§ Supplied passage:
= Beginning of Section =
Question

Consider a uniform cubical box of side $a$ on a rough floor that is to be moved by applying minimum possible force $F$ at a point above its centre of mass (see figure). If the coefficient of friction is $\mu =0.4$, the maximum value of $100\times \frac{b}{a}$ for the box not to topple before moving is $\_\_\_\_\_$.

Answer 1

Step 1. Given Data,

Side of a uniform cubical box $=a$

Distance between center of mass and force $=b$

Force above its center of mass $=F$

Coefficient of friction $\mu =0.4$,

Step 2. We have to calculate the maximum value of $100\times \frac{b}{a}$,

Force balances kinetic friction so that the block can move.

So, Force $F=\mu mg$(where, $\mu$is frictional constant, $m$is mass, $g$is gravity)

For no toppling, the net torque about the bottom right edge should be zero.

$$\begin{gathered} F\left[\left(\frac{a}{2}\right)+b\right]\le mg\left(\frac{a}{2}\right) \\ \Rightarrow \mu mg\left[\left(\frac{a}{2}\right)+b\right]\le mg\left(\frac{a}{2}\right) \\ \Rightarrow \mu \left[\left(\frac{a}{2}\right)+b\right]\le \left(\frac{a}{2}\right) \\ \Rightarrow 0.2a+0.4b\le 0.5a \\ \Rightarrow 0.4b\le 0.3a \\ \Rightarrow b\le \left(\frac{3}{4}\right)a \end{gathered}$$

But, the maximum value of $b$ can only be $0.5$ .

Hence the maximum value of $100\times \frac{b}{a}$ is $50.$
= End of Section =
§ Problem A:
Please locate every line in the listing below that contains the string "title" and copy each one.

Extracted data entries
= Beginning of Section =
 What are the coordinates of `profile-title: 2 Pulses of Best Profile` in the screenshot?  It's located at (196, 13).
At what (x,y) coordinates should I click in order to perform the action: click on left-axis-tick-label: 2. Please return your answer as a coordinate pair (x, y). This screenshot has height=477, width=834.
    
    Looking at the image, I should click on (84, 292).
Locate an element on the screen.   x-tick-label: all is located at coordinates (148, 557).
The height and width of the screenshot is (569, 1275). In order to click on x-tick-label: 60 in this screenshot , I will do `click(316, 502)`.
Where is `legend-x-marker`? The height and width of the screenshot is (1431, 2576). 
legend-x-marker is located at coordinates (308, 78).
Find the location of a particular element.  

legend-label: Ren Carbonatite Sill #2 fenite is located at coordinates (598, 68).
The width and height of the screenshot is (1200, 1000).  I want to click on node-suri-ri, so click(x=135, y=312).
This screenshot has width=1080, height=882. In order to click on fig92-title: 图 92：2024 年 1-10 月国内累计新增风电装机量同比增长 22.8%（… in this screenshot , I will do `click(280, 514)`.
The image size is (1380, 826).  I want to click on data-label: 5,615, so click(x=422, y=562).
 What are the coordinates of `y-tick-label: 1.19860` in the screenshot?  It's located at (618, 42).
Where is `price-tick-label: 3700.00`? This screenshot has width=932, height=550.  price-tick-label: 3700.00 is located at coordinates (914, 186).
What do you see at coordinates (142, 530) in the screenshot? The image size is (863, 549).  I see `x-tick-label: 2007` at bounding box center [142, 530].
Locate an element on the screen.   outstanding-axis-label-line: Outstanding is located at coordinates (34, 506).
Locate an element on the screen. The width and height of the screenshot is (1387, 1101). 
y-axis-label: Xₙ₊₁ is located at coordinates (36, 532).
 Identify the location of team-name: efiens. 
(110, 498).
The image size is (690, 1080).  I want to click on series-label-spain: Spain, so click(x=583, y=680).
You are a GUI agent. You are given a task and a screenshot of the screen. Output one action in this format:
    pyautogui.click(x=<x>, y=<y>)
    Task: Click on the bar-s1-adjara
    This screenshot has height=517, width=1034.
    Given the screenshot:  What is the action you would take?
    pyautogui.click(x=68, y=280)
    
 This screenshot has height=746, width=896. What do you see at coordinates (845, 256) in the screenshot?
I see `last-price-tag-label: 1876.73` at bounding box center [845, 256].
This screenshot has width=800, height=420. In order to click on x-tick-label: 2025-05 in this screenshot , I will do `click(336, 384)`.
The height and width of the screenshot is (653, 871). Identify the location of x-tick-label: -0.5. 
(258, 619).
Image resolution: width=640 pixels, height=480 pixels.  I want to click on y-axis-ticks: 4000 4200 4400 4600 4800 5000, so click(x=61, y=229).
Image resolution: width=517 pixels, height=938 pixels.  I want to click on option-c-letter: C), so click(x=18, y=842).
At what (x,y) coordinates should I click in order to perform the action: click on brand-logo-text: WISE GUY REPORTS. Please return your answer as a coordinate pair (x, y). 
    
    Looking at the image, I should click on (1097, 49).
= End of Section =
§ Problem B:
From the box-toppling solution, list each quantity stated under "Given Data" along with its value or symbol.

§ Task response A:
 What are the coordinates of `profile-title: 2 Pulses of Best Profile` in the screenshot?  It's located at (196, 13).
This screenshot has width=1080, height=882. In order to click on fig92-title: 图 92：2024 年 1-10 月国内累计新增风电装机量同比增长 22.8%（… in this screenshot , I will do `click(280, 514)`.

§ Task response B:
- Side of a uniform cubical box = a
- Distance between center of mass and force = b
- Force above its center of mass = F
- Coefficient of friction μ = 0.4